- _Passage to read_:
........

Question

In the following exercises, find the Maclaurin series for the given function.\n$$f(x)=\\ln (x + 1)$$

Answer

**step1 Understand the Maclaurin Series Formula**

A Maclaurin series is a special type of power series that allows us to represent a function as an infinite sum of terms, where each term is calculated from the function's derivatives evaluated at a specific point (in this case, at $$x=0$$). It is given by the formula:

$$f(x) = f(0) + f'(0)x + \frac{f''(0)}{2!}x^2 + \frac{f'''(0)}{3!}x^3 + \dots + \frac{f^{(n)}(0)}{n!}x^n + \dots$$

This can also be written in summation notation as:

$$f(x) = \sum_{n=0}^{\infty} \frac{f^{(n)}(0)}{n!} x^n$$

**step2 Calculate the Function and its First Few Derivatives at x=0**

To use the Maclaurin series formula, we need to find the value of the function and its successive derivatives when $$x=0$$.

........

- _Collected material_:
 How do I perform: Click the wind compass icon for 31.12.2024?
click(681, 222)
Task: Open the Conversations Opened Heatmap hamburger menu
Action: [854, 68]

........

- _What you need to do_:
Please answer these about the Maclaurin series page:
(a) For which function is the Maclaurin series to be found?
(b) At what value of x are the derivatives evaluated?
(c) In the summation form of the formula, what value does n start from?

- _Result of this exercise_:
(a) f(x) = ln(x + 1)
(b) x = 0
(c) n = 0